▶ **Items**
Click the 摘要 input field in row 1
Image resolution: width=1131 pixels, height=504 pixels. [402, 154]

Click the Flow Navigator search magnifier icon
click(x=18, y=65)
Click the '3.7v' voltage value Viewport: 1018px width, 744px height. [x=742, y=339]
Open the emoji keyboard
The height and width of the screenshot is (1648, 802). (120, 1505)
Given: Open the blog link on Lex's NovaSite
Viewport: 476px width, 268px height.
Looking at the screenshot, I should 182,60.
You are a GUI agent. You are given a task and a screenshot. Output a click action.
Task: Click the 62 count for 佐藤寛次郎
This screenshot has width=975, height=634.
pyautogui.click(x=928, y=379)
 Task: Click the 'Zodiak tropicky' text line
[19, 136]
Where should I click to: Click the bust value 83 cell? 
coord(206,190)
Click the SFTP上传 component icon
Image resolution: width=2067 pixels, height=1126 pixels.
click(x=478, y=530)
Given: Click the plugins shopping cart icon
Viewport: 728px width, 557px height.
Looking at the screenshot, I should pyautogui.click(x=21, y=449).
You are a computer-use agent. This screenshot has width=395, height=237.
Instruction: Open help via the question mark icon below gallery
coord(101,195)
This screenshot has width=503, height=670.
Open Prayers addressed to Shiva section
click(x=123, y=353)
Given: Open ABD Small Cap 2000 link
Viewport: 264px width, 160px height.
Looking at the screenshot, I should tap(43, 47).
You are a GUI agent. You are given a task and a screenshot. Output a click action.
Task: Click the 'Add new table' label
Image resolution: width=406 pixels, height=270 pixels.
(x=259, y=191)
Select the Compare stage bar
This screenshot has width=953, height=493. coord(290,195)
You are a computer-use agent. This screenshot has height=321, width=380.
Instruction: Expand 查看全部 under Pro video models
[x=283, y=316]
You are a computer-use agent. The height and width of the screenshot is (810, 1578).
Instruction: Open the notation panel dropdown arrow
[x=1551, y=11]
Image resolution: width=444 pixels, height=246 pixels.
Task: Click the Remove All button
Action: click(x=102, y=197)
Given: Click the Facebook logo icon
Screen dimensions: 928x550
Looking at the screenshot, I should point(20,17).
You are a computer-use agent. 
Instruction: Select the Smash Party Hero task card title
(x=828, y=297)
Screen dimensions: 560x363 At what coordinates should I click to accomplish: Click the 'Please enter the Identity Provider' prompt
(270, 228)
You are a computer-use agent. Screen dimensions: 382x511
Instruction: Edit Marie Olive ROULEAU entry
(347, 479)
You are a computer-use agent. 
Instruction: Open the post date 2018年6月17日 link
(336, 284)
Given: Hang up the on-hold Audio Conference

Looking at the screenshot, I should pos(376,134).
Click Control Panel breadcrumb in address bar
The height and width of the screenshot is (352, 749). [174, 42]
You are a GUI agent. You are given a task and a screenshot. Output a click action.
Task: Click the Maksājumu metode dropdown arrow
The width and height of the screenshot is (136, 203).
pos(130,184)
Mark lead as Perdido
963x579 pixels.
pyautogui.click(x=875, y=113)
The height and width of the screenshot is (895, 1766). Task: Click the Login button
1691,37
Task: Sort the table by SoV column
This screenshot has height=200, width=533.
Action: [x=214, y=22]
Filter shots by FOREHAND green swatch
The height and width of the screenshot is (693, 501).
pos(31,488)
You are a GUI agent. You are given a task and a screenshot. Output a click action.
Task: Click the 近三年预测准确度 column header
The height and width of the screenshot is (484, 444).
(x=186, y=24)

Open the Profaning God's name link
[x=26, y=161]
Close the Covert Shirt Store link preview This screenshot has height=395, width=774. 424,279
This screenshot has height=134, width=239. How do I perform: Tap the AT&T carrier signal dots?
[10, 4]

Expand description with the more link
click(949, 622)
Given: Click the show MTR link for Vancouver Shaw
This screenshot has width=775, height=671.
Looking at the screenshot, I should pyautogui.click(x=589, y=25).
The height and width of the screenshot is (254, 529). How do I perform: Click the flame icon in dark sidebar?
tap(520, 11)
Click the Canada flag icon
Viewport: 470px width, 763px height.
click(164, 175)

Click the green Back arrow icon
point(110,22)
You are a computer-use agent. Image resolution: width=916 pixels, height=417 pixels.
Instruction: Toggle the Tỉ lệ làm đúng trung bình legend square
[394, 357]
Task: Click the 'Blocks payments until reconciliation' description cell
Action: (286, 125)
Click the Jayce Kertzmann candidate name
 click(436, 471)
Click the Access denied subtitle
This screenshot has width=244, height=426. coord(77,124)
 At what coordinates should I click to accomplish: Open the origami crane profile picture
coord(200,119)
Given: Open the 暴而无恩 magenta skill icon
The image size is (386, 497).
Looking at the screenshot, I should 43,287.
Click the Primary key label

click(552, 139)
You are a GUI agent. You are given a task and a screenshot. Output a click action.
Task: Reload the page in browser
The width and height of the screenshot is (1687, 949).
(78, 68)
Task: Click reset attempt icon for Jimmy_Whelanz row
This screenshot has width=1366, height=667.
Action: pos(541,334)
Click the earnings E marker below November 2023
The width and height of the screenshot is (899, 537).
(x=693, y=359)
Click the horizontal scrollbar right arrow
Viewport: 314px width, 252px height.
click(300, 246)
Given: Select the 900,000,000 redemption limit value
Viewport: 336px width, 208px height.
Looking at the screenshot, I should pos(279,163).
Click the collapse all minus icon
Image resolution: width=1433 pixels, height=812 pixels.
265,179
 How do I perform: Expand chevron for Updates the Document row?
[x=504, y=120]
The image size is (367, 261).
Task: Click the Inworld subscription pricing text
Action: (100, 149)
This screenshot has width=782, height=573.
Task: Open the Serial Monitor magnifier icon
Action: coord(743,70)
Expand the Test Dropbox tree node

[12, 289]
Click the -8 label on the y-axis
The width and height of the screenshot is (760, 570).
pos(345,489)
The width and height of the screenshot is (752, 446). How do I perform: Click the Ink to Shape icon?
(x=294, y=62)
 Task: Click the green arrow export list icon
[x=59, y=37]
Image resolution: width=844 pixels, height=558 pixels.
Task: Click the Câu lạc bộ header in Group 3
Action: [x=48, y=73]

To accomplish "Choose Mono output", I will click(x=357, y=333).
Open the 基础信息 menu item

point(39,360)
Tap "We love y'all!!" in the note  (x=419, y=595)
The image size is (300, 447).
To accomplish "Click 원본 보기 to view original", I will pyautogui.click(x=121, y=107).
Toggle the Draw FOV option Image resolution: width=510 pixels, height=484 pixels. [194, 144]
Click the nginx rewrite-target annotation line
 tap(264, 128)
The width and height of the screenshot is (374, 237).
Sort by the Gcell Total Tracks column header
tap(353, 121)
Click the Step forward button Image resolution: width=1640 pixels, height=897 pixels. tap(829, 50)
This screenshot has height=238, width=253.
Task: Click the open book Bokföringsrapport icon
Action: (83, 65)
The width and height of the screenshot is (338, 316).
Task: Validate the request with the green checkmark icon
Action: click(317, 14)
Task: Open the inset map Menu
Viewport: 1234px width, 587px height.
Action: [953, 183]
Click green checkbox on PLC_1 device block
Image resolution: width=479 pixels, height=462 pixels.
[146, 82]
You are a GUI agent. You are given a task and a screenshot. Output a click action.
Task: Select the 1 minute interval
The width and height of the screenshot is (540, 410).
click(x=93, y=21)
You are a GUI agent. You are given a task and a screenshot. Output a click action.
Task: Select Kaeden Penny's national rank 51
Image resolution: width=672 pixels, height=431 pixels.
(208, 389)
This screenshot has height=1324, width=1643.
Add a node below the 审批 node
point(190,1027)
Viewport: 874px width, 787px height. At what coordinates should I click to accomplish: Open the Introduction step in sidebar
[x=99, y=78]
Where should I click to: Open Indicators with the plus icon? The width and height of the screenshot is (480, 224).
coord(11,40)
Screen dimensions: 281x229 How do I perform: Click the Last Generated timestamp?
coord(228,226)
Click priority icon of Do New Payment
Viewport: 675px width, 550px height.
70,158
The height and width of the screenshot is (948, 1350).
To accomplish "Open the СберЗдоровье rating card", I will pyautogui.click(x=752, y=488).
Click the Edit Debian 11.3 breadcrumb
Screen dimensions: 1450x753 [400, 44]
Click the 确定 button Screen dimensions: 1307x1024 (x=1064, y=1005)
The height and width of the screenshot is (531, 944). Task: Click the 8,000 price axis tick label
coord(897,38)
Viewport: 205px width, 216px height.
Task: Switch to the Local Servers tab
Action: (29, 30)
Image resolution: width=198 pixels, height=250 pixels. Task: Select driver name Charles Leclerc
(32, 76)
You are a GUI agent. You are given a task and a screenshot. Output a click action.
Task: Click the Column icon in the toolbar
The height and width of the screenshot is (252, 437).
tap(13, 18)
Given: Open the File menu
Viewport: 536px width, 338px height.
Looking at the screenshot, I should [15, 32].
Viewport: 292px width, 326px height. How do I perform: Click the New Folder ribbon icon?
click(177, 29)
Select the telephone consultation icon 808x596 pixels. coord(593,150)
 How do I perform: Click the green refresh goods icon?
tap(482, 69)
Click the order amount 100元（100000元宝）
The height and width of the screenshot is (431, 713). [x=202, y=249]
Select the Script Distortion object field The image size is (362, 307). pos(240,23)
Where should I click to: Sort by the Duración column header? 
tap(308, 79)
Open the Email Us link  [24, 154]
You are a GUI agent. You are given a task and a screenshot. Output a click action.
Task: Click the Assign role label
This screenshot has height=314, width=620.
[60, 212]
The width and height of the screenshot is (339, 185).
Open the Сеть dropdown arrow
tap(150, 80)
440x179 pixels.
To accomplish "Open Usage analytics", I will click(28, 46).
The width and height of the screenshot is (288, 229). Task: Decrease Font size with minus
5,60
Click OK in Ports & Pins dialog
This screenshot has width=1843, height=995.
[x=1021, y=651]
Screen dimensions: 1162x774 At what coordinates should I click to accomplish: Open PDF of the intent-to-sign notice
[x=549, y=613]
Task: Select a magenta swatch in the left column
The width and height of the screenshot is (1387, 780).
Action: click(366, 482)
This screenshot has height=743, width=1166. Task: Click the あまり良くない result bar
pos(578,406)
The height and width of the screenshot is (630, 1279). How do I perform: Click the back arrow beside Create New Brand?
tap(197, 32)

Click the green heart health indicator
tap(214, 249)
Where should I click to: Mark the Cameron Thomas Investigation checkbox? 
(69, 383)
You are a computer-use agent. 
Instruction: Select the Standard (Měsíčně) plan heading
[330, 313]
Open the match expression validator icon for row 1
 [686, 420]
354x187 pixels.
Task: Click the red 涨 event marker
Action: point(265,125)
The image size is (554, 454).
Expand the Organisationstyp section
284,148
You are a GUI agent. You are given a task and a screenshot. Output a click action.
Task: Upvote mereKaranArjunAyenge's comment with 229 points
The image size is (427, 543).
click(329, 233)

▶ **Goal of the exercise**
Could you write out the lines, starting at the one containing "The width and height of the screenshot is (339, 185)." and ending at the one containing "[x=1021, y=651]", as a JSON list of strings with one string per line and blank lines left out?

▶ **Written solution**
[
  "The width and height of the screenshot is (339, 185).",
  "Open the Сеть dropdown arrow",
  "tap(150, 80)",
  "440x179 pixels.",
  "To accomplish \"Open Usage analytics\", I will click(28, 46).",
  "The width and height of the screenshot is (288, 229). Task: Decrease Font size with minus",
  "5,60",
  "Click OK in Ports & Pins dialog",
  "This screenshot has width=1843, height=995.",
  "[x=1021, y=651]"
]